Beyond deferred payment, platforms could just push the due date on all outstanding bills to three or six months from now. Alternatively, they could offer a deep discount such as 50% off for three months if they didn’t want to deal with accruing debt and then servicing it. Customers with multi-year contracts could offered the opportunity to downgrade or renegotiate their contracts without penalties. Any of these might require giving sales quota forgiveness to their account executives.

It would likely be far too complicated and risky to accept equity in lieu of cash, a cut of revenue going forward or to provide loans or credit lines to customers. The clearest and simplest solution is to let startups skip a few payments, then pay more every month later until they clear their debt. When asked for comment or about whether they’re considering payment deferment options, Microsoft declined, and Amazon and Google did not respond.

To be clear, administering payment deferment won’t be simple or free. There are sure to be holes that cloud economists can poke in this proposal, but my goal is to get the conversation started. It could require the giants to change their earnings guidance. Rewriting deals with significantly sized customers will take work on both ends, and there’s a chance of breach of contract disputes. Giants would face the threat of customers recklessly using cloud resources before shutting down or skipping town.

Most taxing would be determining and enforcing the criteria of who’s eligible. The vendors would need to lay out which customers are too big so they don’t accidentally give a cloud-intensive but healthy media company a deferment they don’t need. Businesses that get questionably excluded could make a stink in public. Executing on the plan will require staff when giants are stretched thin trying to handle logistics disruptions, misinformation and accelerating work-from-home usage.
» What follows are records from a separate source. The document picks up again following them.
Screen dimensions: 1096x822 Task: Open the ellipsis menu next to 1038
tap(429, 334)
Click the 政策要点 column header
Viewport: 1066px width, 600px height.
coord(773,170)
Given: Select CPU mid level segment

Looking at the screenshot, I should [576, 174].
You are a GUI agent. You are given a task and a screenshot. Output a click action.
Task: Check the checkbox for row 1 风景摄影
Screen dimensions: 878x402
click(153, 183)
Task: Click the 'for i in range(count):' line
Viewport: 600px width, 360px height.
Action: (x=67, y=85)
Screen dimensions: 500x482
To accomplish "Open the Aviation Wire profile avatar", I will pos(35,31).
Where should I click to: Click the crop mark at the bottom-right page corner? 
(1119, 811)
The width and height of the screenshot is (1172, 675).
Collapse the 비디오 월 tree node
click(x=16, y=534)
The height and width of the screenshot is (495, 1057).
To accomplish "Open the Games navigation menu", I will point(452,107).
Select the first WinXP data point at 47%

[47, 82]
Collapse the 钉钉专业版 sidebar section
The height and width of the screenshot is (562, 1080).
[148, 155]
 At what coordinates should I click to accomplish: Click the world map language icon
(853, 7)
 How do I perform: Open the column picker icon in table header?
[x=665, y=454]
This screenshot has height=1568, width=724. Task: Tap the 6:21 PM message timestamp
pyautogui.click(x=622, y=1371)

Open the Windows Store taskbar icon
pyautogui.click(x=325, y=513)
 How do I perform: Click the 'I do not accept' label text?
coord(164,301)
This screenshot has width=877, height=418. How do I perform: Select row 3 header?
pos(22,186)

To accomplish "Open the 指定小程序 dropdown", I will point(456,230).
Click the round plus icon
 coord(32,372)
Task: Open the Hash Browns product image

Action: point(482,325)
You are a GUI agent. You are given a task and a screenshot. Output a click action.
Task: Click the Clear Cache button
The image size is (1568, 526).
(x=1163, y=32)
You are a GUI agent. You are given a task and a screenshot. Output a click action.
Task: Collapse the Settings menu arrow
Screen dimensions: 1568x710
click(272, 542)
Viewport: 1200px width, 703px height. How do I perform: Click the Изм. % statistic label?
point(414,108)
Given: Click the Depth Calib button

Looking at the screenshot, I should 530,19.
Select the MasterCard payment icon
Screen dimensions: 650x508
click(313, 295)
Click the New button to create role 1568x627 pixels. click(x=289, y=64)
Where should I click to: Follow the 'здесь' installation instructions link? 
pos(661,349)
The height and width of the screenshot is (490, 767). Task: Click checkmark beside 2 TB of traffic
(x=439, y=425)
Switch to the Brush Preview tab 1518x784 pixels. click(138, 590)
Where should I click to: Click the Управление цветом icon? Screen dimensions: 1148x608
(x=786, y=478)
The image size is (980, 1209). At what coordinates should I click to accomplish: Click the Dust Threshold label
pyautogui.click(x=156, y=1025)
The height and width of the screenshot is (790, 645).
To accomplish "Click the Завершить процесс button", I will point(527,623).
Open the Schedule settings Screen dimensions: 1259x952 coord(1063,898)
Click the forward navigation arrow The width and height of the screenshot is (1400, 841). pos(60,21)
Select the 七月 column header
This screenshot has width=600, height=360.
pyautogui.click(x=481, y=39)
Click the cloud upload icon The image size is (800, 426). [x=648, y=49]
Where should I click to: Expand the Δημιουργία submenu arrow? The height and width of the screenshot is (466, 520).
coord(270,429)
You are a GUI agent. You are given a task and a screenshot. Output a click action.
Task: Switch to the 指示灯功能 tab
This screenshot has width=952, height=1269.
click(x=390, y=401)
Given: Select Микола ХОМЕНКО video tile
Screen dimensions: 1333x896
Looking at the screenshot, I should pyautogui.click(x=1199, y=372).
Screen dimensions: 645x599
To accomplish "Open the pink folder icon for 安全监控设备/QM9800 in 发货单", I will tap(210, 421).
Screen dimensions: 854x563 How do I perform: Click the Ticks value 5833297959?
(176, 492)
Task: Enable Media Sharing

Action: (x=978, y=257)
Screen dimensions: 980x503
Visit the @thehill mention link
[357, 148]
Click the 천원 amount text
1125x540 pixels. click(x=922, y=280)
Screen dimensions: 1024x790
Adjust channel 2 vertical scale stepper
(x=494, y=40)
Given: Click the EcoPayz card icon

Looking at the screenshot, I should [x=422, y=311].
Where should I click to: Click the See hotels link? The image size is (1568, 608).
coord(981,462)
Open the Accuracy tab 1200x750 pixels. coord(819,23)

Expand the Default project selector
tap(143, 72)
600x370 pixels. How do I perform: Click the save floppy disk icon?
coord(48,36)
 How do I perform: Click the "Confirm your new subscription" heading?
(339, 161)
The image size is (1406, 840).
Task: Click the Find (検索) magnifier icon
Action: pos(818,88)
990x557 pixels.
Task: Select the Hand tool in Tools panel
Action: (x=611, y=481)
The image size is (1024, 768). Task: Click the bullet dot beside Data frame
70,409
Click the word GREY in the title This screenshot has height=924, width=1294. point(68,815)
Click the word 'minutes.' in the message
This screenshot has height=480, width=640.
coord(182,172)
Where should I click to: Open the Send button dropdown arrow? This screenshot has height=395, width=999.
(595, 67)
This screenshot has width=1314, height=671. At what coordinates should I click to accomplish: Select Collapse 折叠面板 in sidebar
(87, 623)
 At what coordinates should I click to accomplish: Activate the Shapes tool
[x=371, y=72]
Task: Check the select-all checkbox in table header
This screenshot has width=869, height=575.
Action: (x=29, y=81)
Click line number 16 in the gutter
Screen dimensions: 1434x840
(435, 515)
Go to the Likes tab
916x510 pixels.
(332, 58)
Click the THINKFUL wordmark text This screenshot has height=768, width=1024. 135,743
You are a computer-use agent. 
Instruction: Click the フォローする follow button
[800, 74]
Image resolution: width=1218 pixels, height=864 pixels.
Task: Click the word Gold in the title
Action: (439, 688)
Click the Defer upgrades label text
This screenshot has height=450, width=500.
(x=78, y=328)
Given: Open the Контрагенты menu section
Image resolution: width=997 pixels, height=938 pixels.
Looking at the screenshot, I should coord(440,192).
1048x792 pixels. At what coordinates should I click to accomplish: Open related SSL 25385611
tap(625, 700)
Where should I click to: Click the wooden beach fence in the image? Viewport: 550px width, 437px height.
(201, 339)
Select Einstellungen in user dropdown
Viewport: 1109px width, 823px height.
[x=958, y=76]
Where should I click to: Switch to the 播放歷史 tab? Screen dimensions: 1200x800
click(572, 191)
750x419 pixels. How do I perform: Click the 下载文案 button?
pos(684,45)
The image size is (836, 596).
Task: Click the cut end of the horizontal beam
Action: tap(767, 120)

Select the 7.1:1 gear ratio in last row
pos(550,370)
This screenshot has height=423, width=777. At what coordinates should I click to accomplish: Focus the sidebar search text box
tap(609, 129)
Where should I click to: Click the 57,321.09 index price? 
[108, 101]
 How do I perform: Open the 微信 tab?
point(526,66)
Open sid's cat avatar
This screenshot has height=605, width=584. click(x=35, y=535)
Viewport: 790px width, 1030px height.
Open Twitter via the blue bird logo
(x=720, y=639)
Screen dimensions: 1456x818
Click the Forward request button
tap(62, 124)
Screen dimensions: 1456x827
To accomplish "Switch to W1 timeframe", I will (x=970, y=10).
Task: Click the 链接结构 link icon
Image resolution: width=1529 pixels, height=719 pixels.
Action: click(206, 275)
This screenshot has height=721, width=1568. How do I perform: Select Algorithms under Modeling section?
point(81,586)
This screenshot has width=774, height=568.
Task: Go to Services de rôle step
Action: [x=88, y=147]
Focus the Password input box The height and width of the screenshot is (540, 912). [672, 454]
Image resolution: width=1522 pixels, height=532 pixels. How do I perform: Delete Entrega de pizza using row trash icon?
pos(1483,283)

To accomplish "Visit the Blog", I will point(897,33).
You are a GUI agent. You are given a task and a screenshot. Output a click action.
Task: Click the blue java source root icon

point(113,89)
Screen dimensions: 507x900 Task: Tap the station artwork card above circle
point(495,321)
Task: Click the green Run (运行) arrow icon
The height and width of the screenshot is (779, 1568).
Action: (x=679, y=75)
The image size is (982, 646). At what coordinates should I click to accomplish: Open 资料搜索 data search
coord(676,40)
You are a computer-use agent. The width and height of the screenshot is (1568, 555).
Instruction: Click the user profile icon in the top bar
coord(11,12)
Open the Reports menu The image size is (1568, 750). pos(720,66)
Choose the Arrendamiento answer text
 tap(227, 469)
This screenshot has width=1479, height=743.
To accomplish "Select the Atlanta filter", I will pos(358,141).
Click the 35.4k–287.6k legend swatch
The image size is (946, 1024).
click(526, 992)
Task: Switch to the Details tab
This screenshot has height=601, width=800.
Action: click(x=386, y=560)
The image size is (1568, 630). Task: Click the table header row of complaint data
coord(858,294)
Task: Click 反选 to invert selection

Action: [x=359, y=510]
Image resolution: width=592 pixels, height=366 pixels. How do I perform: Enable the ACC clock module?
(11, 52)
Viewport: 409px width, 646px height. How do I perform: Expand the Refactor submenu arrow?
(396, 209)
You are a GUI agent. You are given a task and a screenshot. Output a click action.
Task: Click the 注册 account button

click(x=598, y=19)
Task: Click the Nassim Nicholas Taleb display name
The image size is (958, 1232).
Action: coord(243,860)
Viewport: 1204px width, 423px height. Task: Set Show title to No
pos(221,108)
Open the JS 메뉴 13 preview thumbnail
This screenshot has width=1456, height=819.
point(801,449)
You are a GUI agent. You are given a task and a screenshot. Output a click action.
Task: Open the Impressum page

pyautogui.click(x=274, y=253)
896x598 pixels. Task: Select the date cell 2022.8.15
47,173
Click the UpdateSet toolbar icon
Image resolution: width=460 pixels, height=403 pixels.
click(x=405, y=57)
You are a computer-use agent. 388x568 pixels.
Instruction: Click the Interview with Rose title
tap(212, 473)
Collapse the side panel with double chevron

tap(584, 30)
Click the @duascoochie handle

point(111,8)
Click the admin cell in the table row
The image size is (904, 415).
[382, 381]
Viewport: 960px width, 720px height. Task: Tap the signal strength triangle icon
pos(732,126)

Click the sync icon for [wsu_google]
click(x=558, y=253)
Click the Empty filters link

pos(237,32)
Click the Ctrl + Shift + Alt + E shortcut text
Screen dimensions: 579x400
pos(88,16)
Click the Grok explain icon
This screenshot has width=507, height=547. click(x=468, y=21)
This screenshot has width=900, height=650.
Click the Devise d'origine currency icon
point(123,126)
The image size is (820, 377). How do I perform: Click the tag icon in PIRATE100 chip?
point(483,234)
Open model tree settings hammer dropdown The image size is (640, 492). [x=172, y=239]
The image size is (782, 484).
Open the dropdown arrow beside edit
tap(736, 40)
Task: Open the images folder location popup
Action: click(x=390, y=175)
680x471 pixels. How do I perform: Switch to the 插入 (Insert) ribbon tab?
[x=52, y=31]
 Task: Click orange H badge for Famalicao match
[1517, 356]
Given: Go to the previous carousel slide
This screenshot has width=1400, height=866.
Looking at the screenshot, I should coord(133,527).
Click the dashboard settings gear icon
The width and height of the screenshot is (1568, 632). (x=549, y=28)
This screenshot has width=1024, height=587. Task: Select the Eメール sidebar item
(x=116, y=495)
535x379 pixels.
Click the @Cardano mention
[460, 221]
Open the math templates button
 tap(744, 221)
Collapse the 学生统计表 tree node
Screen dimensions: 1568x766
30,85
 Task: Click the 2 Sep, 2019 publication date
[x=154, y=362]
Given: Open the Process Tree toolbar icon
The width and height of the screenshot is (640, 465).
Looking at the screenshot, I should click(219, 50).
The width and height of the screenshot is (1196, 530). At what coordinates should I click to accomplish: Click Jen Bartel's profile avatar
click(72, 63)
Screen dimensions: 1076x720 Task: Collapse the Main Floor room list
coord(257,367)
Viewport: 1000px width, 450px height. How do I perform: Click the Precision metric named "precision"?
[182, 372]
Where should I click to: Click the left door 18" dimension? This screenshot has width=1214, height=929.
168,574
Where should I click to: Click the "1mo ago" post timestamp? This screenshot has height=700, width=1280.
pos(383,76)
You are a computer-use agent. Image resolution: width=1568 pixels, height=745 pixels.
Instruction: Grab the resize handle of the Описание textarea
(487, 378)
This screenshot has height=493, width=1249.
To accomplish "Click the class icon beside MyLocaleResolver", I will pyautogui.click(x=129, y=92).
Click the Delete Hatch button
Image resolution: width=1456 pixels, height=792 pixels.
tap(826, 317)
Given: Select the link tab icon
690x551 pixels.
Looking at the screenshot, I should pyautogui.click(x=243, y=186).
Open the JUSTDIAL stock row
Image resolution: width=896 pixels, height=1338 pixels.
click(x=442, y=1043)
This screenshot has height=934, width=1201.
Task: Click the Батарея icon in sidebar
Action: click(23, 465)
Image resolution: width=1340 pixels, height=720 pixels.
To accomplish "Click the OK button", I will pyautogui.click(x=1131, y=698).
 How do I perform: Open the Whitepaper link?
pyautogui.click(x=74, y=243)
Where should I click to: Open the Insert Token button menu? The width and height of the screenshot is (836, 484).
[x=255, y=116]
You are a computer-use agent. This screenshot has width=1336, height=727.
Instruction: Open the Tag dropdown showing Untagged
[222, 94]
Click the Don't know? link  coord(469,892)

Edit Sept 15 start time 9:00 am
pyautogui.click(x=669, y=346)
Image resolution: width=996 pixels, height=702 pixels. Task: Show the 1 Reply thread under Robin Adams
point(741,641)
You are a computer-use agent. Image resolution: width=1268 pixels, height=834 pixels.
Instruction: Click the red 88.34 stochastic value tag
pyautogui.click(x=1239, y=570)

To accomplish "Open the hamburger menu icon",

Still, this is the moment when the fortunate need to lend a hand to the vulnerable. Not a hand out, but a hand up. Companies with billions in cash in their coffers could save those struggling to pay salaries. All the fundraisers and info centers and hackathons are great, but this is how the tech giants can live up to their lofty mission statements.

We all live in the cloud now. Don’t evict us. #CloudRelief

Thanks to Falon Fatemi, Corey Quinn, Ilya Fushman, Jason Kim, Ilya Sukhar and Michael Campbell for their ideas and feedback on this proposal.